Cuando pronunció la primera explosión de humo, la gente corrió a refugiarse. Qué pena da pensar en la desesperación que vendría después. Sabían que viven junto a un volcán y, sin embargo, albergaban la esperanza de que, por ahora, no entraría en erupción. Como esa sangre paciente acostumbrada a no llegar nunca al río. Como la violencia aguantada que se acumula fardo a fardo hasta que un gesto o una mueca demasiado conocida, abre el volcán que cada uno lleva en la espalda y provoca la gran erupción que todos tenemos al menos una vez en la vida. Todo del revés, un terremoto anunciado mil veces y que siempre se quedaba en un pequeño temblor -apenas un espasmo- destruye todo a su paso y se abren el suelo y el techo de una vida. La lava del descontento inunda cualquier ilusión y arrasa con todo. El volcán estaba ahí, dormido, pero solo dormido.
Y es que no hay que llevarle la contraria a la Tierra. El volcán no engañaba, su presencia es palmaria y manifiesta avisando de que cualquier día -hoy, por ejemplo- todo se acaba y recomienza. La casa, los animales, los cultivos, todo ha desaparecido bajo la fatalidad de algo mucho más poderoso que nuestras pobres predicciones y planificaciones. Cuánto coraje habrán de tener las gentes que han perdido su forma de vida bajo la gigante boca de la Tierra.

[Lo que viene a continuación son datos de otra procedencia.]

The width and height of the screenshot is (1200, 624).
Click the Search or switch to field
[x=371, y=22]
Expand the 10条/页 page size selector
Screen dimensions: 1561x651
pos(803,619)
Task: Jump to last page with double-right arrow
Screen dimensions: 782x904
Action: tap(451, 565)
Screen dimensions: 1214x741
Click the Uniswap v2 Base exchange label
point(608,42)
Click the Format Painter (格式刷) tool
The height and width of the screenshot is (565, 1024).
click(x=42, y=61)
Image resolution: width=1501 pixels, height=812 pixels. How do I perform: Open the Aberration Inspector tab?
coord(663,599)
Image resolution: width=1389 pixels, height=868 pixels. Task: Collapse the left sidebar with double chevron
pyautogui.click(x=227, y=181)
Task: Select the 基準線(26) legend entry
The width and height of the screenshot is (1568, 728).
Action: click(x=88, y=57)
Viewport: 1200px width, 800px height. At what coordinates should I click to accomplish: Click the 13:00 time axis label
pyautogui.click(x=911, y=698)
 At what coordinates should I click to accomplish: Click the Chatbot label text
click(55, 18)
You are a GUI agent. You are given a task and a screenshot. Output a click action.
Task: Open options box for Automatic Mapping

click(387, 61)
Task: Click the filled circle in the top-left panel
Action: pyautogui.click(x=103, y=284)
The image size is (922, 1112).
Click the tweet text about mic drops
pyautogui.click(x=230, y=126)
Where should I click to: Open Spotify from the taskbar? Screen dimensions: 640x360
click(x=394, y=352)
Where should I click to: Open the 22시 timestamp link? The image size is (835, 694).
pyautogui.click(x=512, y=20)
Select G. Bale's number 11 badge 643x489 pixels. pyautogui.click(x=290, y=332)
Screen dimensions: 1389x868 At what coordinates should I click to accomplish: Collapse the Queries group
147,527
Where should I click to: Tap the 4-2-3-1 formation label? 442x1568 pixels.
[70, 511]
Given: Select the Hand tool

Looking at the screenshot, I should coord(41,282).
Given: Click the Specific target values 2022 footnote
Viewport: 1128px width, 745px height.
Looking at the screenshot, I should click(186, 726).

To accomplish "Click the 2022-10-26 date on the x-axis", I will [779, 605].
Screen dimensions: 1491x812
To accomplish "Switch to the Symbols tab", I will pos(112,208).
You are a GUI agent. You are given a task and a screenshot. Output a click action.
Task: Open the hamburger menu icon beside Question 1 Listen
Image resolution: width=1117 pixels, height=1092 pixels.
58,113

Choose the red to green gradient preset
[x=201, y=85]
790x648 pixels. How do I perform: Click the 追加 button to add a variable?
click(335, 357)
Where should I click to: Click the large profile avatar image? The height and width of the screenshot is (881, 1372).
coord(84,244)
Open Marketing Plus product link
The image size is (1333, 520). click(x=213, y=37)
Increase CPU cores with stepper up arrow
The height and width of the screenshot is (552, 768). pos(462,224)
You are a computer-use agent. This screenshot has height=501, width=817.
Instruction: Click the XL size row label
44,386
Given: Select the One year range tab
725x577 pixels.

¿Cómo se acostumbra uno a la provisionalidad, aunque en su horizonte aparezca un enorme volcán?, ¿cómo resistirse al instinto de echar raíces, aunque sea sobre tierra volcánica? Los palmeros tienen un tesoro, su volcán que, al tiempo que les da la vida, se la destruye. Y quien no tiene un volcán tiene el mar delante, que no perdona a nadie, aunque nuestra mirada crea ver en él la imagen de la magnanimidad. Y, si no es el mar, es el desierto: la luz infinita que todo lo engulle, aunque las dunas dulces parezcan inofensivas.
Ahí está el volcán de la Palma. Diseñando una isla nueva, playas y acantilados nuevos. Los palmeros están asistiendo al renacimiento de su propia isla y, como todos los partos naturales, lo están presenciando a costa de dolor y de la muerte del futuro que ellos tenían pensado. El Cumbre Vieja, la Tierra, está imponiendo su ley inderogable por la que se ordena no pensar que alguien tiene algo seguro y cierto en la vida. Un día se despierta un volcán, se desborda el mar o se enfada la lluvia y nuestra vida desaparece bajo un huracán de destrucción. Así lo contó Gabriel García Márquez en Cien Años de Soledad.